All of lore.kernel.org
 help / color / mirror / Atom feed
From: Junio C Hamano <gitster@pobox.com>
To: Duy Nguyen <pclouds@gmail.com>
Cc: David Turner <dturner@twopensource.com>,
	Git Mailing List <git@vger.kernel.org>,
	David Turner <dturner@twitter.com>
Subject: Re: [PATCH v4 4/4] cache-tree: Write updated cache-tree after commit
Date: Tue, 08 Jul 2014 10:05:24 -0700	[thread overview]
Message-ID: <xmqqwqbnaii3.fsf@gitster.dls.corp.google.com> (raw)
In-Reply-To: <CACsJy8C20oFdATHKTLK=9U3_kHu1QsuS4i74RPgQn0aTwVCC8w@mail.gmail.com> (Duy Nguyen's message of "Tue, 8 Jul 2014 17:32:20 +0700")

Duy Nguyen <pclouds@gmail.com> writes:

> I wonder if we need to update_main_cache_tree() so many times in this
> function. If I read the code correctly, all roads must lead to
> update_main_cache_tree(0) in prepare_to_commit().

I think prepare-to-commit is too late; it does not want to know if
the index it was given to create a tree out of is the one that the
user will keep using after this invocation of "git commit" or just a
temporary one used for partial commit.  The cache-tree rebuilt there
is what is recorded with commit_tree_extended() in cmd_commit(), but
if you are doing a partial commit, these generic code paths are
given a temporary index file on the filesystem to work on, and
cache-tree in that will not help user's later operation.

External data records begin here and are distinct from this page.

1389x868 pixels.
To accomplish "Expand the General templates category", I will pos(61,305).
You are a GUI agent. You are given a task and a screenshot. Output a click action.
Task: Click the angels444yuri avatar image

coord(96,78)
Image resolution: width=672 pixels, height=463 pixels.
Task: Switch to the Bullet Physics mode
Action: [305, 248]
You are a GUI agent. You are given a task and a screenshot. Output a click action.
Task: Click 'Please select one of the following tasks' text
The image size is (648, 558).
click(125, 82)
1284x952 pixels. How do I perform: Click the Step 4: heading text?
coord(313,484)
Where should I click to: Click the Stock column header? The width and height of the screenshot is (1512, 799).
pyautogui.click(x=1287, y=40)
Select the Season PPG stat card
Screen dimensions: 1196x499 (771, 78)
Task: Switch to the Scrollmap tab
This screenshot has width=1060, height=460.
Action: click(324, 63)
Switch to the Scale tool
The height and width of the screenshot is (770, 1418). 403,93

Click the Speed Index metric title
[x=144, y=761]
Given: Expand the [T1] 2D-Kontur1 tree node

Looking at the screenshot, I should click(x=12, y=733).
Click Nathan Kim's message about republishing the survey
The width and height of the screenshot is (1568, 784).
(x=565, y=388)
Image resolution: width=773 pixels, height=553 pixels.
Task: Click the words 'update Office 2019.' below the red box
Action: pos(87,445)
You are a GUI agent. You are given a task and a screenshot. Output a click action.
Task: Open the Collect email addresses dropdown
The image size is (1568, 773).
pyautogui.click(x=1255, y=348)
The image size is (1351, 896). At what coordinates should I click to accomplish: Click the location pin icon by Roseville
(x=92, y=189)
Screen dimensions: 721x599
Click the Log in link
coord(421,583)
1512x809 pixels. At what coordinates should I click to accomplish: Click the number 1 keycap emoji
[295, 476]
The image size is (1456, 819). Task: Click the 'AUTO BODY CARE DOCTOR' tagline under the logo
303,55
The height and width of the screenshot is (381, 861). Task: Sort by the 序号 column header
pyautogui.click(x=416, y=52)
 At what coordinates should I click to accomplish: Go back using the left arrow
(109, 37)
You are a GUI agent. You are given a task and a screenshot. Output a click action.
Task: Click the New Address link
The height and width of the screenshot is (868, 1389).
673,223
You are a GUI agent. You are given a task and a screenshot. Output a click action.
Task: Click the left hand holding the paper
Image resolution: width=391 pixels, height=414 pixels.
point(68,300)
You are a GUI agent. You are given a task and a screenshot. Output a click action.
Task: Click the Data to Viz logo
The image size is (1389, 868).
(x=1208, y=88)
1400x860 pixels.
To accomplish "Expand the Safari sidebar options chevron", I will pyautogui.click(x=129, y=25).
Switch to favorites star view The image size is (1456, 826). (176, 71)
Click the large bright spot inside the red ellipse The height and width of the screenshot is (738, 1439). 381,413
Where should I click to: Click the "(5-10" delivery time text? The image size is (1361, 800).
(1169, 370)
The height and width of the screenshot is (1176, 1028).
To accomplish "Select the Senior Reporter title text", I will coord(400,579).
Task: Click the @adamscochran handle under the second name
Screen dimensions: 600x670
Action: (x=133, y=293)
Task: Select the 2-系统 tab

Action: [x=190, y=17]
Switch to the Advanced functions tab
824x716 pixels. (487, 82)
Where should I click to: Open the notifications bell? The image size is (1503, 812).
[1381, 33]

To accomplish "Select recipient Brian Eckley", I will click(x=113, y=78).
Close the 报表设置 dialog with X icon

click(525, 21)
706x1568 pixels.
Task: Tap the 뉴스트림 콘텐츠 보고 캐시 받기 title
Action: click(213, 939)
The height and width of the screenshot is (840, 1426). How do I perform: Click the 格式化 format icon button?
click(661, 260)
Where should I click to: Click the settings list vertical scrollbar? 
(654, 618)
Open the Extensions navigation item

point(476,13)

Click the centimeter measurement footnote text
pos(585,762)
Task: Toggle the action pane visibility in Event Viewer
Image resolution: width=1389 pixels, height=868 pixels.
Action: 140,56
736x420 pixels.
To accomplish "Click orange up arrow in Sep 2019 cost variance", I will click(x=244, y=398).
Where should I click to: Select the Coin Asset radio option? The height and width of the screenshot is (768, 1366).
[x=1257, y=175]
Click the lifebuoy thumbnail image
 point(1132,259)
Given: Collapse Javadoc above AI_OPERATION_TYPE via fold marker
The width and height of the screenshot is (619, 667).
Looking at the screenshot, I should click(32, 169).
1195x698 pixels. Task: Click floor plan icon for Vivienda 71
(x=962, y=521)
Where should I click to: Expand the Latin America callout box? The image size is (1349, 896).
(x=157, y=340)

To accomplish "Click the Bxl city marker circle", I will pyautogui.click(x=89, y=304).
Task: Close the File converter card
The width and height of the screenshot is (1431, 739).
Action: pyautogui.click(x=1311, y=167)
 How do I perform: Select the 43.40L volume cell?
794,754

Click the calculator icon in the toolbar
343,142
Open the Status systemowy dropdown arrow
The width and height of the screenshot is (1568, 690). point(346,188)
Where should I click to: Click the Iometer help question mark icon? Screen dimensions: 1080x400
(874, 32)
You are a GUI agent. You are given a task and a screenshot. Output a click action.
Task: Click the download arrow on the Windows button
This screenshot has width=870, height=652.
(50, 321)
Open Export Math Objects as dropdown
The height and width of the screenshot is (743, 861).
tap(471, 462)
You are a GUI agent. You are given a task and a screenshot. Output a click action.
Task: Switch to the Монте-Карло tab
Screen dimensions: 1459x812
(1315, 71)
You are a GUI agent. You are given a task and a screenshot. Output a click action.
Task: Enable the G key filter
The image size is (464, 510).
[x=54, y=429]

For three main uses of "git commit", prepare_index() does these:

 - "git commit -a" and "git commit -i $paths" update the index with
   the new contents from the working tree, fully builds cache-tree
   in-core to write out the tree objects, and writes the index file
   to the filesystem.  Because this index is the one used after this
   invocation of "git commit" returns, we have a fully populated
   cache-tree after this happens.  This code path is perfect and
   there is no need to change.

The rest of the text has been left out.